CourtDistrict Court, N.D. Ohio
DecidedMarch 31, 2021
Docket1:19-cv-02495
StatusUnknown

This text of Keyse v. Commissioner of Social Security (Keyse v. Commissioner of Social Security) is published on Counsel Stack Legal Research, covering District Court, N.D. Ohio primary law. Counsel Stack provides free access to over 12 million legal documents including statutes, case law, regulations, and constitutions.

Bluebook
Keyse v. Commissioner of Social Security, (N.D. Ohio 2021).

Opinion

UNITED STATES DISTRICT COURT NORTHERN DISTRICT OF OHIO EASTERN DIVISION

KATHLEEN KEYSE, ) CASE NO. 1:19-CV-02495-DAR ) Plaintiff, ) MAGISTRATE JUDGE DAVID A. RUIZ ) v. ) ) ANDREW SAUL, ) Comm’r of Soc. Sec., ) MEMORANDUM OPINION AND ORDER ) Defendant. )

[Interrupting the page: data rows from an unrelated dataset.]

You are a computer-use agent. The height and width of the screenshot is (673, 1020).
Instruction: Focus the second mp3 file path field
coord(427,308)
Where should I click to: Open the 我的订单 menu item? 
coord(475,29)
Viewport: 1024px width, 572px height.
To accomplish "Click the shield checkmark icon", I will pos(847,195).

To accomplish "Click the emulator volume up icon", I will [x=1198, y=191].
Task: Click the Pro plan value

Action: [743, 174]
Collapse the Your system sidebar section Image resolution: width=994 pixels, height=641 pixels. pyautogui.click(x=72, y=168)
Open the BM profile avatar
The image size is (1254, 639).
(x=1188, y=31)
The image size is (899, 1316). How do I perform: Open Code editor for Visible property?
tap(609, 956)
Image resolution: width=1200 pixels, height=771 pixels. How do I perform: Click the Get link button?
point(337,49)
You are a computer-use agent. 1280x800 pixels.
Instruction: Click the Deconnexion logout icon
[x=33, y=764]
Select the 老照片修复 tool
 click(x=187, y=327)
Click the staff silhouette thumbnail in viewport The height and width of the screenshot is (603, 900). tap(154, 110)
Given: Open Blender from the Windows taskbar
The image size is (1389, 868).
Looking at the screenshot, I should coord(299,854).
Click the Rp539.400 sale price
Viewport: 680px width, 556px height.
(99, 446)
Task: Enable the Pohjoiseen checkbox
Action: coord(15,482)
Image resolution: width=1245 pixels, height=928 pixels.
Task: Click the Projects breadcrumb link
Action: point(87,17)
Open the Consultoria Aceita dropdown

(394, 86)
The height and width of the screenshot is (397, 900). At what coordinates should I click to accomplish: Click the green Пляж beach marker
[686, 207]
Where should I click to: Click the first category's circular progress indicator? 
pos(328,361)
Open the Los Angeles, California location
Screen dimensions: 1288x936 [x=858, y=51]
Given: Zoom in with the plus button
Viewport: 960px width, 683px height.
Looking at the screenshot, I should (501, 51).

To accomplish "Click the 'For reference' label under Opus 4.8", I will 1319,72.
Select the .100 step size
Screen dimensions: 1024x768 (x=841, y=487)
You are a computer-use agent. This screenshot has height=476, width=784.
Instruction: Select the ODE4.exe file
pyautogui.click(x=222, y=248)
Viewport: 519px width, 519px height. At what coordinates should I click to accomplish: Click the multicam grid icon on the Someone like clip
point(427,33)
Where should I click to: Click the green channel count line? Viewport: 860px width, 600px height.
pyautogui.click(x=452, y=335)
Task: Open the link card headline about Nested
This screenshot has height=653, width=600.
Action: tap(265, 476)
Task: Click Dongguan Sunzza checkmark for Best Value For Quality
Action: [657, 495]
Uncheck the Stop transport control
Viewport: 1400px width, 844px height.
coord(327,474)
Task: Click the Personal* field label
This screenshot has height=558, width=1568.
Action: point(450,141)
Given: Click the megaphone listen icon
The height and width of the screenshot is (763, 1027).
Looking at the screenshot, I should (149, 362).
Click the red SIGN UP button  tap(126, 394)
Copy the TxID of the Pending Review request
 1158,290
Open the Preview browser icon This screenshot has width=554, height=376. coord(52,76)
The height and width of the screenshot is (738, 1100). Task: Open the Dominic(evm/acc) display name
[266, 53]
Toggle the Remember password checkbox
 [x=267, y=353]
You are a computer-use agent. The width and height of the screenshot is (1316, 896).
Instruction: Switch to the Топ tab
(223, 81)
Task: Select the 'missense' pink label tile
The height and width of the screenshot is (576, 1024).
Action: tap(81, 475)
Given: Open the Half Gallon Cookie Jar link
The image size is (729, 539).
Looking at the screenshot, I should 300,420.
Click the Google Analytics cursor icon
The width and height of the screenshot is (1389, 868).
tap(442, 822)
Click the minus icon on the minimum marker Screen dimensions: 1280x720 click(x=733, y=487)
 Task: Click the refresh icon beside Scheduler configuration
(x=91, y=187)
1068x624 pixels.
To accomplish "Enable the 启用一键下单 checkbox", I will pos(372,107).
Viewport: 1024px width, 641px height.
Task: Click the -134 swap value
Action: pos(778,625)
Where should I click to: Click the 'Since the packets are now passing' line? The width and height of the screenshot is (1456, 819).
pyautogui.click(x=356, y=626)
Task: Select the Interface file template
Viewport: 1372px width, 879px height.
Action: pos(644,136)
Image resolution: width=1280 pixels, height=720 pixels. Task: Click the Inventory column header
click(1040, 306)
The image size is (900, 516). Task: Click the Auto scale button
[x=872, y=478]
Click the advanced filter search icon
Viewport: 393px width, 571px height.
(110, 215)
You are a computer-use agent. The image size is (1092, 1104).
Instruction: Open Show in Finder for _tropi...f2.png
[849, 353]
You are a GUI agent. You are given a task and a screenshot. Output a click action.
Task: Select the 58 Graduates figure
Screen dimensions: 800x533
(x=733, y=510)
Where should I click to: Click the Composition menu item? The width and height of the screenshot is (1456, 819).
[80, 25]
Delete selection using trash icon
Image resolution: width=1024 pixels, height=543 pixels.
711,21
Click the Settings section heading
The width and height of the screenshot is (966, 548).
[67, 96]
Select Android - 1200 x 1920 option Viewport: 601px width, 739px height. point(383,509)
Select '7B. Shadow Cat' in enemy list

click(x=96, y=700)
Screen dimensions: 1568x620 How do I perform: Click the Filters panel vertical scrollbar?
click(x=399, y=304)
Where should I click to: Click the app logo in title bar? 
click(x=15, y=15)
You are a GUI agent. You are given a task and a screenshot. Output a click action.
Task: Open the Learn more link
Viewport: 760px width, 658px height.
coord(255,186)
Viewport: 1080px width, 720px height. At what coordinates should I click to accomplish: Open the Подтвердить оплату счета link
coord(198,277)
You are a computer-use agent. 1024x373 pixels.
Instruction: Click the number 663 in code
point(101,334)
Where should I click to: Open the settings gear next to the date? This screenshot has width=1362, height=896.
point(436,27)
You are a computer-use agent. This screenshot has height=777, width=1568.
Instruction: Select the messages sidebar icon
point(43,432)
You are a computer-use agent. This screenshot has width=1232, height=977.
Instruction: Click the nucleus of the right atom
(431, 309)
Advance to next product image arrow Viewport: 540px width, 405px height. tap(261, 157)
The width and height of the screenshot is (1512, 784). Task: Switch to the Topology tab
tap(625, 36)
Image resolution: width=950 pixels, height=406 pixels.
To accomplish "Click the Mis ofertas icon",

Plaintiff, Kathleen Keyse (Plaintiff), challenges the final decision of Defendant Andrew Saul, Commissioner of Social Security (Commissioner), denying her applications for Disability Insurance Benefits (DIB) under Title II of the Social Security Act, 42 U.S.C. §§ 416(i), 423, (Act). This court has jurisdiction pursuant to 42 U.S.C. § 405(g). This case is before the undersigned United States Magistrate Judge pursuant to consent of the parties. (R. 12). For the reasons set forth below, the Commissioner’s final decision is REVERSED and REMANDED for proceedings consistent with this opinion. I. Procedural History

Plaintiff applied for DIB on April 7, 2014, alleging a disability onset date of December 11, 2012. (R. 10, Transcript (Tr.) 199). Plaintiff listed the following medical conditions: fibromyalgia, inflammatory arthritis, anxiety/depression, sleep apnea, IBS, chronic fatigue, GERD, euythmia, cyst on spine, and diabetes. (Tr. 224). The application was denied initially and upon re consideration, and Plaintiff requested a hearing before an Administrative Law Judge (ALJ). (Tr. 155-56). Plaintiff participated in the hearing on March 26, 2016, was represented by counsel, and testified. (Tr. 34-103). On April 11, 2016, the ALJ issued an unfavorable decision. (Tr. 17-29). Plaintiff appealed to federal court and on September 27, 2018, the court concluded that the Commissioner’s decision was not supported by substantial evidence and remanded for further consideration of the treating physician’s opinion. (Tr. 1298). In the interim, on July 27, 2017, Plaintiff filed a second DIB claim, with an alleged onset date of April 12, 2016. (Tr. 1393). Plaintiff listed the following medical conditions in support of her application: fibromyalgia, non discriminatory inflammation arthritis, spinal stenosis, foot pain, hand and arm pain, anxiety and depression, hoarding, chronic fatigue, stroke 3/10/17, congestive heart failure. (Tr. 1420). On March 15, 2019, the Appeals Council (AC), noting the federal court’s remand, ordered the new application consolidated with the earlier claim and remanded the matter to the ALJ for further proceedings consistent with the order of the court. (Tr. 1303). The ALJ conducted a supplemental hearing on July 31, 2019, during which Plaintiff was

represented by counsel and testified. (Tr. 1205-23). A vocational expert and a medical expert also testified. (Tr. 1205-23). On August 22, 2019, the ALJ denied Plaintiff’s claims. (Tr. 1181-95). The ALJ’s decision became the Commissioner’s final decision on October 22, 2019, 61 days after the date of the decision. 20 C.F.R. § 404.984(a), (c), (d). On October 25, 2019, Plaintiff filed a complaint challenging the Commissioner’s final decision. (R. 1). The parties have completed briefing. (R. 15, 17, 18). II. Evidence a. Relevant Medical Evidence1

1. Evidence Related to Physical Impairments Prior to ALJ 2016 Decision

With respect to evidence submitted before the ALJ’s 2016 decision, the court incorporates the following summary of the facts2 from Plaintiff’s previous appeal to federal court. Keyse presented to Judith D. Manzon, M.D., on February 28, 2012, complaining of leg pain, radiating down to the knees. (R. 9, tr., at 554.) She also reported swollen joints, both her great toes and her shoulders. Id. On examination, claimant had tenderness of the lateral hips and leg muscles, discomfort with rotation of both hips, and flexion of the left hip, although she had full range of motion (“ROM”). Id. at 555. The doctor administered an injection of Kenalog and Lidocaine in her hip. Id. at 556-557.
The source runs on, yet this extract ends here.